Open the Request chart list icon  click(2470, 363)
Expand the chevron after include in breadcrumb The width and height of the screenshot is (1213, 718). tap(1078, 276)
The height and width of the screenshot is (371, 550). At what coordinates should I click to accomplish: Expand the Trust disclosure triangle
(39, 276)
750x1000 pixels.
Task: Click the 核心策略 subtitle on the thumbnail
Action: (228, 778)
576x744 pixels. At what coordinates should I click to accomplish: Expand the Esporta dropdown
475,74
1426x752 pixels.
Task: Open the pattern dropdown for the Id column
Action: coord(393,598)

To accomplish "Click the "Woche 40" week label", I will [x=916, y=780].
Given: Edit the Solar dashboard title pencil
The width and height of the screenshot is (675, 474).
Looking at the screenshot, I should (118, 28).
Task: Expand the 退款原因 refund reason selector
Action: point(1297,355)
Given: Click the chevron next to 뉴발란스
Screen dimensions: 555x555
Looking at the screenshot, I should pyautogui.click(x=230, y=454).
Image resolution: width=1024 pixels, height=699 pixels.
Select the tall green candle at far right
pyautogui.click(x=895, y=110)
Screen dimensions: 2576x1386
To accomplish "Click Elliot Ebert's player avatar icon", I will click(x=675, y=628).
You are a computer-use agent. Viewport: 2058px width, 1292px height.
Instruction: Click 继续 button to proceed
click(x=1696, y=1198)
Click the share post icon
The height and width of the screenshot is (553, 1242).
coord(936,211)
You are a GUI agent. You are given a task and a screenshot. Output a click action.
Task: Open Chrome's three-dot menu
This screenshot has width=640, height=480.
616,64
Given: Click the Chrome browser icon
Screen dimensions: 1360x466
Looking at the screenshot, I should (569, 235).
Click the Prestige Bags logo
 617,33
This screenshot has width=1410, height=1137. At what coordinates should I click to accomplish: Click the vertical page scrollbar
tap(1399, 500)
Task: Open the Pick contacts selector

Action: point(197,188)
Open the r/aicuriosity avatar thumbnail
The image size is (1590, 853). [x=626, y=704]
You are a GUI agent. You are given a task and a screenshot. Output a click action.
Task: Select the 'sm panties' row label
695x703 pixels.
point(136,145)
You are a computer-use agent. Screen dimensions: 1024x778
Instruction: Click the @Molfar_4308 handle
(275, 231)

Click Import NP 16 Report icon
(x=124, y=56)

■ ■ ■

* [Task statement]
Where the string "agent" appears in a line of the listing, copy that line.

* [Output below]
You are a computer-use agent. Viewport: 2058px width, 1292px height.
You are a GUI agent. You are given a task and a screenshot. Output a click action.
You are a GUI agent. You are given a task and a screenshot. Output a click action.
You are a computer-use agent. Screen dimensions: 1024x778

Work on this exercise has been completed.